Question

what is the smallest number by which 1715 should be divided so that the quotient is a perfect cube

Answer

**step1 Prime Factorization of the Given Number**

To determine the smallest number by which 1715 should be divided to obtain a perfect cube, first find the prime factorization of 1715. This process involves breaking down the number into its prime factors.

$$1715 = 5 \times 343$$

Now, factorize 343. Recognize that 343 is a power of 7.

$$343 = 7 \times 49$$

$$49 = 7 \times 7$$

Combining these, the prime factorization of 1715 is:

$$1715 = 5 \times 7 \times 7 \times 7 = 5 \times 7^3$$

**step2 Identify Factors Not Forming a Perfect Cube**

For a number to be a perfect cube, the exponent of each of its prime factors in its prime factorization must be a multiple of 3. Examine the prime factorization of 1715 ($$5^1 \times 7^3$$).

The prime factor 7 has an exponent of 3 ($$7^3$$), which is a multiple of 3. This part ($$7^3$$) is already a perfect cube.

The prime factor 5 has an exponent of 1 ($$5^1$$). This exponent (1) is not a multiple of 3. To make the quotient a perfect cube, this factor of 5 must be eliminated or its exponent adjusted to be a multiple of 3 (preferably 0 by division).

**step3 Determine the Smallest Divisor**

To make the quotient a perfect cube, we need to divide 1715 by the prime factors that do not have exponents that are multiples of 3. In this case, the factor is $$5^1$$. Dividing by 5 will remove this factor from the number, leaving a perfect cube.

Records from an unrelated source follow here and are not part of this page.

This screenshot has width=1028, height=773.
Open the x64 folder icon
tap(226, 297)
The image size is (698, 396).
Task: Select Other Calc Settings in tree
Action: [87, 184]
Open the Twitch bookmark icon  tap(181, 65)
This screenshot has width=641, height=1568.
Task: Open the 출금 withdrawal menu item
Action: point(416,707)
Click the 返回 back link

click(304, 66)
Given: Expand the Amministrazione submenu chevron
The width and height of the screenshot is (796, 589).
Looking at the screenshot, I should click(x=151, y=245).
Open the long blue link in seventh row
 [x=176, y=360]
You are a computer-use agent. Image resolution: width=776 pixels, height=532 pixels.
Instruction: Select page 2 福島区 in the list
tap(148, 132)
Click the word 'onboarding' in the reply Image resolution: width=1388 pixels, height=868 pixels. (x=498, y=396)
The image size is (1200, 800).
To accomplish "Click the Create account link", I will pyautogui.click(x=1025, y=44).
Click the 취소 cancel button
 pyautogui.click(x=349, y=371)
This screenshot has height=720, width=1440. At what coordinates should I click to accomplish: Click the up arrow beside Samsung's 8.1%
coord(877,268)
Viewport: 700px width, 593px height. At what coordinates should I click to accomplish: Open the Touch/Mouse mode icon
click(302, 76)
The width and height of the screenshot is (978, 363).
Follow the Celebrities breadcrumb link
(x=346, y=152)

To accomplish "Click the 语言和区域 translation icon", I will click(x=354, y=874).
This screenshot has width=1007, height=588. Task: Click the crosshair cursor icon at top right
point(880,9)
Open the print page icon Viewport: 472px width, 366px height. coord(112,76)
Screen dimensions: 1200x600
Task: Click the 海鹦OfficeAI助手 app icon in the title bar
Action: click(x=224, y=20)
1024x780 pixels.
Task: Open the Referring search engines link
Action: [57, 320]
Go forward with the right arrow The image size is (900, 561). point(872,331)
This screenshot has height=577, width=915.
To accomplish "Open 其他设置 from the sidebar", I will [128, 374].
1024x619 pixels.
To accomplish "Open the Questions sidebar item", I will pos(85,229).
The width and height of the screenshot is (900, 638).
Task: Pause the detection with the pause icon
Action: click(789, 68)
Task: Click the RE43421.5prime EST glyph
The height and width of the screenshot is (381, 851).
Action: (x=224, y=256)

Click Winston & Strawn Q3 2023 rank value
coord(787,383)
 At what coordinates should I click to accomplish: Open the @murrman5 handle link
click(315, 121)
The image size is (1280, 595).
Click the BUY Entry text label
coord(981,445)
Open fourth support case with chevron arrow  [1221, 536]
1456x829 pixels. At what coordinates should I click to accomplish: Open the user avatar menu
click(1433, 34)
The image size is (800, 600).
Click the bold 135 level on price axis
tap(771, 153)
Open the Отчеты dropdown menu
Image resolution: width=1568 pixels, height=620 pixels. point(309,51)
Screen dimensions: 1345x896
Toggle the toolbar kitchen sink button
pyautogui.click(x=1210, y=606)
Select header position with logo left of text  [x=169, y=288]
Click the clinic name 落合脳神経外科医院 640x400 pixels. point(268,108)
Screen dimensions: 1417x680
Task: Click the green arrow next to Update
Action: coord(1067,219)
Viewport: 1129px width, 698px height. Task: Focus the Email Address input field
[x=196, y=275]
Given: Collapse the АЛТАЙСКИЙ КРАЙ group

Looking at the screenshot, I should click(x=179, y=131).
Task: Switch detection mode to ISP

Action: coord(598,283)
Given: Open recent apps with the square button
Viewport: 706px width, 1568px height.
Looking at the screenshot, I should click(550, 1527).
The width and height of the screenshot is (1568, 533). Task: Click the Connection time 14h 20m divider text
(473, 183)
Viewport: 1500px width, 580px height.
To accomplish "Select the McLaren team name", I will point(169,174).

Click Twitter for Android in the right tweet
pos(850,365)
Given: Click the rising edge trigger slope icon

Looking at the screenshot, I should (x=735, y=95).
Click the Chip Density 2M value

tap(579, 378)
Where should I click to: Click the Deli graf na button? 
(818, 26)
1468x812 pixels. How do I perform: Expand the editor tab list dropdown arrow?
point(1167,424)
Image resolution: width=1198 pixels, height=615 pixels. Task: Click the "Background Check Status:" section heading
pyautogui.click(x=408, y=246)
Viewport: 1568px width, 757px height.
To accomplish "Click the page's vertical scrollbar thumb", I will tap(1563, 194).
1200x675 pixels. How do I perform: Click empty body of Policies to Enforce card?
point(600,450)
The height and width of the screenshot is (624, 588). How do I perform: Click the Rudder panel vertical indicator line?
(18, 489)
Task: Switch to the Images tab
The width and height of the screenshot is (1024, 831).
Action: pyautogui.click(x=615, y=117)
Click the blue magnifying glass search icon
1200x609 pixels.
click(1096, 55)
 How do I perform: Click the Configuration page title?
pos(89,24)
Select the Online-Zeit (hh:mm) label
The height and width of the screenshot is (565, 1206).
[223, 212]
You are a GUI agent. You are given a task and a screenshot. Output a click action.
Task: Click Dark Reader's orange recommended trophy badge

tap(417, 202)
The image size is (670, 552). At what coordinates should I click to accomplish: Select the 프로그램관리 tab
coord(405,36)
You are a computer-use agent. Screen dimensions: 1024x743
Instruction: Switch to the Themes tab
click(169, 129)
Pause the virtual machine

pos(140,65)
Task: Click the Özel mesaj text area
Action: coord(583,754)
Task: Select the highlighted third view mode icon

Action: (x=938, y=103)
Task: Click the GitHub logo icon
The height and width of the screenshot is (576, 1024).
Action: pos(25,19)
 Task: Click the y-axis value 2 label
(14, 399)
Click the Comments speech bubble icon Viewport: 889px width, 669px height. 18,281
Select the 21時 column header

$$\frac{1715}{5} = \frac{5 \times 7^3}{5} = 7^3$$

Since $$7^3 = 343$$ and 343 is a perfect cube (since $$7 \times 7 \times 7 = 343$$), the smallest number by which 1715 should be divided is 5.

Alternative answer

Answer: 5 Explain
This is a question about <prime factorization and perfect cubes>. The solving step is:

1. First, I broke down the number 1715 into its prime factors. Prime factors are like the basic building blocks of a number.
* 1715 ends in a 5, so I know it can be divided by 5: 1715 ÷ 5 = 343.
* Now I need to break down 343. I tried a few small prime numbers. It's not divisible by 2, 3, or 5. If I try 7, I find that 343 ÷ 7 = 49.
* And 49 is 7 × 7.
* So, 1715 can be written as 5 × 7 × 7 × 7, which is 5 × 7³.

2. A "perfect cube" is a number that you get by multiplying a whole number by itself three times (like 2×2×2=8 or 7×7×7=343). This means when we look at its prime factors, each unique prime factor must appear in groups of three (or six, or nine, etc.).

3. My prime factors for 1715 are 5¹ and 7³. The 7³ part is already a perfect cube (since it's a group of three 7s). But the 5 only appears once (5¹). For the quotient (the answer after dividing) to be a perfect cube, I need to get rid of any prime factors that aren't in groups of three.

4. Since there's only one '5' and it's not part of a group of three, I need to divide 1715 by 5 to make the remaining number a perfect cube.
* 1715 ÷ 5 = 343.
* And 343 is 7 × 7 × 7, which is a perfect cube!

So, the smallest number I need to divide by is 5.

Alternative answer

Answer: 5 Explain
This is a question about prime factorization and perfect cubes . The solving step is:

First, I need to find the prime factors of 1715.
I noticed that 1715 ends in a 5, so I know it can be divided by 5.
1715 ÷ 5 = 343.

Next, I need to figure out what makes up 343. I remembered some multiplication facts: 7 × 7 = 49. And then, 49 × 7 = 343! So, 343 is actually 7 × 7 × 7, which is the same as 7³.

This means the prime factorization of 1715 is 5¹ × 7³.

Now, to make a number a "perfect cube," all the little power numbers (exponents) in its prime factorization need to be a multiple of 3 (like 3, 6, 9, and so on).
In our number, 5¹ × 7³, the power for 7 is 3, which is already a multiple of 3! That's great!
But the power for 5 is 1. That's not a multiple of 3.

To make the quotient (the answer after dividing) a perfect cube, I need to get rid of the factors that don't have powers that are multiples of 3. Since I'm dividing, I just need to divide by the "extra" factors.
The "extra" factor here is 5¹ because its power (1) is not a multiple of 3.
So, if I divide 1715 by 5, I get:
1715 ÷ 5 = (5¹ × 7³) ÷ 5¹ = 7³.
And 7³ (which is 343) is a perfect cube!

Therefore, the smallest number I should divide 1715 by is 5.